*To do:* Copy out every line of these records word for word, but omit the pictures.

*Records from a dataset:*
━━━━

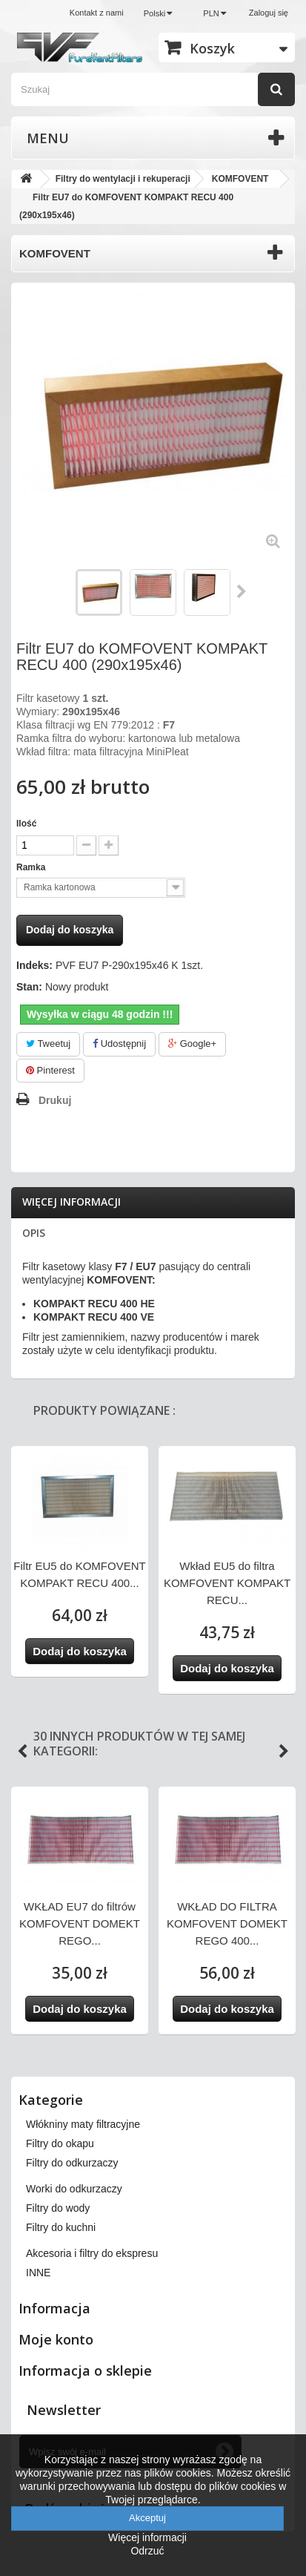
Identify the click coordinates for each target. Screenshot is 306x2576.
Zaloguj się (268, 12)
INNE (38, 2272)
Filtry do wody (58, 2208)
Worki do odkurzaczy (74, 2189)
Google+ (192, 1043)
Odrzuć (147, 2551)
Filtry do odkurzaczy (72, 2163)
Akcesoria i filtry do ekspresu (92, 2253)
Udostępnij (119, 1043)
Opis (33, 1233)
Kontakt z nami (97, 12)
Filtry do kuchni (61, 2227)
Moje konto (56, 2339)
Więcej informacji (71, 1202)
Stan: (29, 987)
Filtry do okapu (60, 2143)
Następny (242, 591)
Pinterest (50, 1070)
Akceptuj (147, 2517)
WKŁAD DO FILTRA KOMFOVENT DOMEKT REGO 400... (227, 1923)
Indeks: (34, 965)
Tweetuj (48, 1043)
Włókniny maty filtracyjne (83, 2124)
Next (283, 1751)
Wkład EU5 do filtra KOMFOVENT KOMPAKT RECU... (227, 1583)
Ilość (26, 823)
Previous (22, 1751)
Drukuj (55, 1100)
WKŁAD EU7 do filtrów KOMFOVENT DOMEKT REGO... (79, 1923)
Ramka (32, 867)
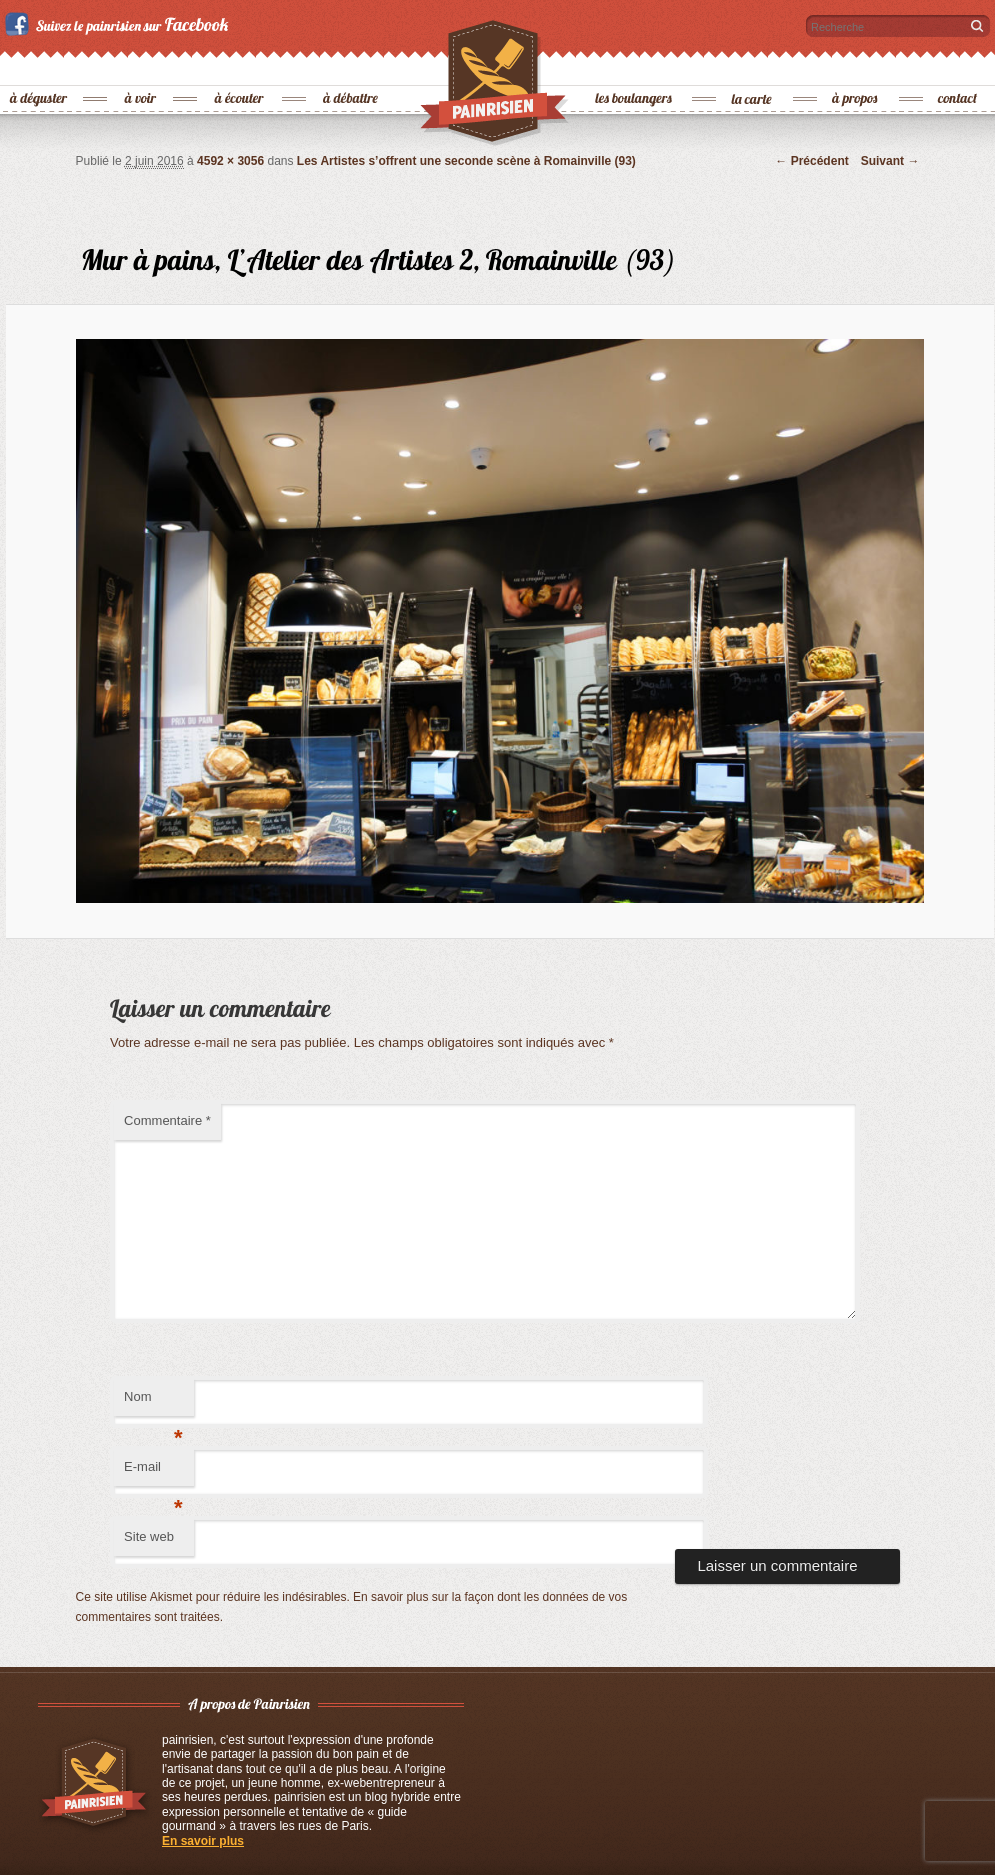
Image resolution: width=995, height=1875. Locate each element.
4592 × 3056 (230, 161)
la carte (753, 65)
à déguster (39, 65)
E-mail (153, 1472)
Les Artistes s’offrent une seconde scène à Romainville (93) (466, 161)
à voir (141, 65)
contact (958, 65)
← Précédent (811, 161)
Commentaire (167, 1120)
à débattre (351, 65)
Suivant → (890, 161)
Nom (153, 1402)
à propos (856, 65)
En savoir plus (203, 1841)
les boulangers (634, 65)
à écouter (239, 65)
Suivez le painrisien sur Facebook (119, 24)
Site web (149, 1536)
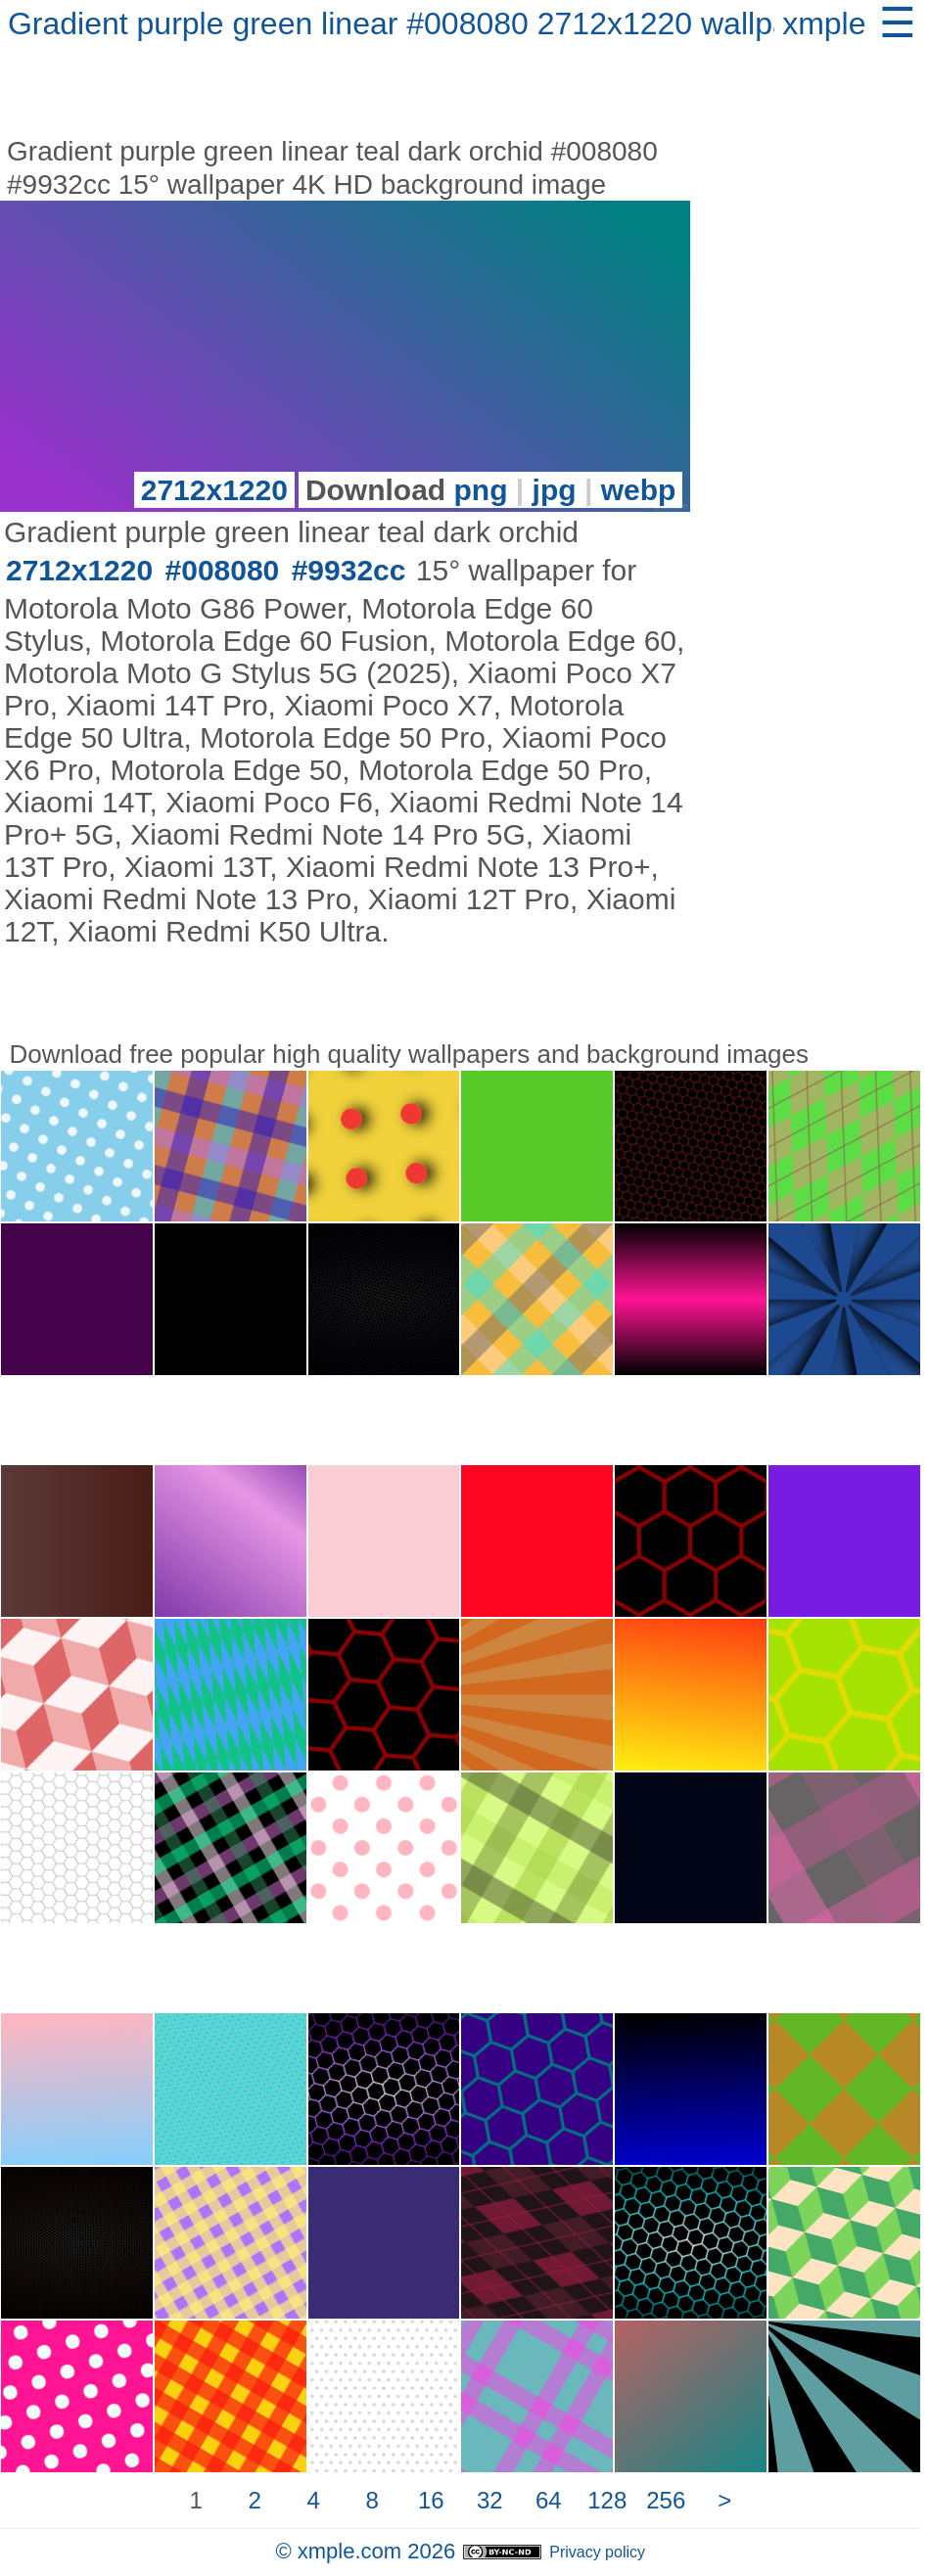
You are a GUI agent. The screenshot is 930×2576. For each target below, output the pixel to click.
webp (638, 490)
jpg (555, 490)
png (481, 490)
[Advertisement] (460, 91)
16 (431, 2500)
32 (490, 2500)
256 (665, 2500)
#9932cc (349, 570)
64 (548, 2500)
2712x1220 (214, 490)
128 (607, 2500)
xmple (823, 23)
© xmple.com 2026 (365, 2551)
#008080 (222, 570)
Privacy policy (597, 2552)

━━━━

*Output:*
Identify the click coordinates for each target. Screenshot is 306x2576.
Zaloguj się (268, 12)
INNE (38, 2272)
Filtry do wody (58, 2208)
Worki do odkurzaczy (74, 2189)
Google+ (192, 1043)
Odrzuć (147, 2551)
Filtry do odkurzaczy (72, 2163)
Akcesoria i filtry do ekspresu (92, 2253)
Udostępnij (119, 1043)
Opis (33, 1233)
Kontakt z nami (97, 12)
Filtry do kuchni (61, 2227)
Moje konto (56, 2339)
Więcej informacji (71, 1202)
Stan: (29, 987)
Filtry do okapu (60, 2143)
Następny (242, 591)
Pinterest (50, 1070)
Akceptuj (147, 2517)
WKŁAD DO FILTRA KOMFOVENT DOMEKT REGO 400... (227, 1923)
Indeks: (34, 965)
Tweetuj (48, 1043)
Włókniny maty filtracyjne (83, 2124)
Next (283, 1751)
Wkład EU5 do filtra KOMFOVENT KOMPAKT RECU... (227, 1583)
Ilość (26, 823)
Previous (22, 1751)
Drukuj (55, 1100)
WKŁAD EU7 do filtrów KOMFOVENT DOMEKT REGO... (79, 1923)
Ramka (32, 867)
Image resolution: width=995, height=1875. Locate each element.
4592 × 3056 (230, 161)
la carte (753, 65)
à déguster (39, 65)
E-mail (153, 1472)
Les Artistes s’offrent une seconde scène à Romainville (93) (466, 161)
à voir (141, 65)
contact (958, 65)
← Précédent (811, 161)
Commentaire (167, 1120)
à débattre (351, 65)
Suivant → (890, 161)
Nom (153, 1402)
à propos (856, 65)
En savoir plus (203, 1841)
les boulangers (634, 65)
à écouter (239, 65)
Suivez le painrisien sur Facebook (119, 24)
Site web (149, 1536)
You are a GUI agent. The screenshot is 930×2576. For each target below, output the pixel to click.
webp (638, 490)
jpg (555, 490)
png (481, 490)
[Advertisement] (460, 91)
16 (431, 2500)
32 (490, 2500)
256 (665, 2500)
#9932cc (349, 570)
64 (548, 2500)
2712x1220 (214, 490)
128 (607, 2500)
xmple (823, 23)
© xmple.com 2026 (365, 2551)
#008080 (222, 570)
Privacy policy (597, 2552)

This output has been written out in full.